_Job A_
Rewrite the passage on commensality from the words "Because food is such" through the words "than just nutrition.", substituting "ordinary" for every occurrence of "mundane".

_Document extract_
Why your Ward Christmas party was a religious ritual

After you’ve stuffed yourself with Christmas dinner, you can further speed grandma’s afternoon slumber by telling her that your dinner represented something called “commensality” — the social context of eating and drinking. Yes, yawn! But bear with me.

Because food is such a basic and powerful symbol of human existence, its use as a symbol of social, religious, and political ideology is widespread. As one scholar notes, food and drink represent “a peculiarly powerful semiotic device,” something that can powerfully “[bear] the load of everyday cultural discourse.” Because food is so mundane, its role as a semiotic device transcends class and culture. But precisely because it is mundane we sometimes forget the meanings carried by food. A humble family meal, Thanksgiving dinner, fast food, ritual feasting, State banquets: all settings where food symbolizes something more than just nutrition.

December_2006_Standard_of_ur1The ancient Near East (my intellectual home) provides many examples of commensality. In the Mesopotamian “Early Dynastic” period (ca. 2900-2350 BC), for example, royal commensality — mega state feasts — was used to support the elite classes’ position in society: by emphasizing and elaborating social distinctions, reinforcing intra-group bonds, and distinguishing the elite group from others. Just such a mega-feast is shown on the famous Royal Standard of Ur.

Politically-motivated commensality probably seems like a world away from the experiences with food that exist in the lives of most contemporary Mormons. Mormons may be vaguely aware of ritual feasting in some biblical contexts (such as the annual Israelite festivals or the Last Supper, and of course the Jewish kashruth laws and the Word of Wisdom remind us of the religious dimension of food), but we make a mistake if we expect “ritual” feasting to carry overtly cultic signifiers. The diners at the court of Ur were probably not entirely aware of their participation in a social “ritual.” In the same way, Mormons are probably ignorant of the power of food and commensal rituals in their own religious lives.[1]

Elite commensality in the ancient Near East served to reinforce a social hierarchy. In the New Testament and Early Christianity, commensality appears to be more egalitarian, at least superficially. Communal eating was a feature of the Corinthian church, one designed to be shared by rich and poor Christians alike (although as 1 Cor 11 demonstrates, this did not always work out). The Lord’s Supper has covenantal value among believers who come together as rich and poor, black and white, male and female, to seal a renewed compact with Christ. Thus, Christian commensality seems of a different kind to the conspicuous consumption of the Near Eastern court.

_Job B_
Format the listing as a JSON list of strings, one string per line and no blank lines, beginning at the line that contains "This screenshot has height=640, width=1200." and stopping after the line that contains "I want to click on x-tick-label: 5, so".

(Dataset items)
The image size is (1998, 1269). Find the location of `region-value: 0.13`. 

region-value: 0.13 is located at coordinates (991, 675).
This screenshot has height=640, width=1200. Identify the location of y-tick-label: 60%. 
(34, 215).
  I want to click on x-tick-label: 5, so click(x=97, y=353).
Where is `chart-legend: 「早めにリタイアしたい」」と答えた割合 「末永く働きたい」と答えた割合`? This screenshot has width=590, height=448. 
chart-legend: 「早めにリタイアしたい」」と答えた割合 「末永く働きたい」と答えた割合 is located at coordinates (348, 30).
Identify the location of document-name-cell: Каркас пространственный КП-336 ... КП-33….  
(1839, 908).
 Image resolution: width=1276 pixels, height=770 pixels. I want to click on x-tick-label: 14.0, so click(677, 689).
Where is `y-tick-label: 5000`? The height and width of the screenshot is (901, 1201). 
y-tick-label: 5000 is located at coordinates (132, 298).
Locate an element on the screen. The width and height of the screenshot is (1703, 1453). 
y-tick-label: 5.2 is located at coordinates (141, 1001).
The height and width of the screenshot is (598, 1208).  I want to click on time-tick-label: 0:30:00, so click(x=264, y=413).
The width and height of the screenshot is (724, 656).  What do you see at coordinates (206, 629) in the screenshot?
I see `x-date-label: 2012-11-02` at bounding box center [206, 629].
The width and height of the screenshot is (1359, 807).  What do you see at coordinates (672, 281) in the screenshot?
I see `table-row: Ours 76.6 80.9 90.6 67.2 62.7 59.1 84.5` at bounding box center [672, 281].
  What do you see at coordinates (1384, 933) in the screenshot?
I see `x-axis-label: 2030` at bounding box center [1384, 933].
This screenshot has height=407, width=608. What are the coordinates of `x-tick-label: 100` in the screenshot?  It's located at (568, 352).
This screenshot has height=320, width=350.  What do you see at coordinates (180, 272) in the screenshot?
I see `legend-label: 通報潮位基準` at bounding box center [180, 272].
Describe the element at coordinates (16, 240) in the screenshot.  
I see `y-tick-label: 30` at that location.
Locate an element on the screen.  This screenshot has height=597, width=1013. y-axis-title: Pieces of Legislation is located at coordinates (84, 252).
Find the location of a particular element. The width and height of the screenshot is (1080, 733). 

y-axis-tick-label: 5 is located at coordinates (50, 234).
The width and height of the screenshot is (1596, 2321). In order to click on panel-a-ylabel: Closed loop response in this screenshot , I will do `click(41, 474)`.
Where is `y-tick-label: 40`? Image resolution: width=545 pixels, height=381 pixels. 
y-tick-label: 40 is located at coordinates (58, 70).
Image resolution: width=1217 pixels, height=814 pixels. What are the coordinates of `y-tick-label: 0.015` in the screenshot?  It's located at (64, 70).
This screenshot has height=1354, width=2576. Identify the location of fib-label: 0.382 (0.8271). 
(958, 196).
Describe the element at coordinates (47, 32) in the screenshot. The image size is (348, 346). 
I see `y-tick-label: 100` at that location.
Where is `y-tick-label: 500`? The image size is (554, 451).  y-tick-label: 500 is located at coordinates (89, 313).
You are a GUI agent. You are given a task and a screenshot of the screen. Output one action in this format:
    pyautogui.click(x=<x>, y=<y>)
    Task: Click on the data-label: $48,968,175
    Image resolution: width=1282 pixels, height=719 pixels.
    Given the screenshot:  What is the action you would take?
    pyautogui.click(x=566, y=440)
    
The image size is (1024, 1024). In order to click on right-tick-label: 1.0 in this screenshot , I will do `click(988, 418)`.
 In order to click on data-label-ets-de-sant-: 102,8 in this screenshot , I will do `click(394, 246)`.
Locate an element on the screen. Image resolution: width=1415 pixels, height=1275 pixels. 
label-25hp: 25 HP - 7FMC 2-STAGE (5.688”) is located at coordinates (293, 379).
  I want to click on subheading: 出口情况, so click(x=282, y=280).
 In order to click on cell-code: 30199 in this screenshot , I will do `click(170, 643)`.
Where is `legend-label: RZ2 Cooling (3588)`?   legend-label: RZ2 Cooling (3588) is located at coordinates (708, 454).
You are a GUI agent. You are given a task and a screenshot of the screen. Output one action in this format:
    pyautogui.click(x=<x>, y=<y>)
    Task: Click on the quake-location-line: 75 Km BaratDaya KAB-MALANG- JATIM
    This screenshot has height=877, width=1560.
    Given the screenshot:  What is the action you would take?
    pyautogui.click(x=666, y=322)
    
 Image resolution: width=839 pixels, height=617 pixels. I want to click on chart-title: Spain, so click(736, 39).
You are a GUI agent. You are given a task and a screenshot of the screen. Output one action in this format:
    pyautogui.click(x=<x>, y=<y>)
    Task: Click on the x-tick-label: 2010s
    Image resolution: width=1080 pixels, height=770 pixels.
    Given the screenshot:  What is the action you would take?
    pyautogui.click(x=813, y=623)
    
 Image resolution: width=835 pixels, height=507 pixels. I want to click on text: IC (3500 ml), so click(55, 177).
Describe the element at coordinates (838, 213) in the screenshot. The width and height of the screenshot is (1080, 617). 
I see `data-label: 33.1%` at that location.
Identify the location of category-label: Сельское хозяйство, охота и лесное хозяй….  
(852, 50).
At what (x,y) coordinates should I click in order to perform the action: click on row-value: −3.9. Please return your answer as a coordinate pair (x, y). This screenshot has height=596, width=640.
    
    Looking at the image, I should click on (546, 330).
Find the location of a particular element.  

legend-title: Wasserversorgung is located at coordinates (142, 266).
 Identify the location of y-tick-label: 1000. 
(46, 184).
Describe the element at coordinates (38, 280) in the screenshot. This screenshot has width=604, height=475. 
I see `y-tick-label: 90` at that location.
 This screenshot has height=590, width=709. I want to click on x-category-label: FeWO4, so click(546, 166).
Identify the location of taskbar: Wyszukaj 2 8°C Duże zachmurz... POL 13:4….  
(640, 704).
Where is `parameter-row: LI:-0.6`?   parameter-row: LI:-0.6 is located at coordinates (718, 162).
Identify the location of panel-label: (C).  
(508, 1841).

_Worked solution A_
Because food is such a basic and powerful symbol of human existence, its use as a symbol of social, religious, and political ideology is widespread. As one scholar notes, food and drink represent “a peculiarly powerful semiotic device,” something that can powerfully “[bear] the load of everyday cultural discourse.” Because food is so ordinary, its role as a semiotic device transcends class and culture. But precisely because it is ordinary we sometimes forget the meanings carried by food. A humble family meal, Thanksgiving dinner, fast food, ritual feasting, State banquets: all settings where food symbolizes something more than just nutrition.

_Worked solution B_
[
  "This screenshot has height=640, width=1200. Identify the location of y-tick-label: 60%. ",
  "(34, 215).",
  "  I want to click on x-tick-label: 5, so click(x=97, y=353)."
]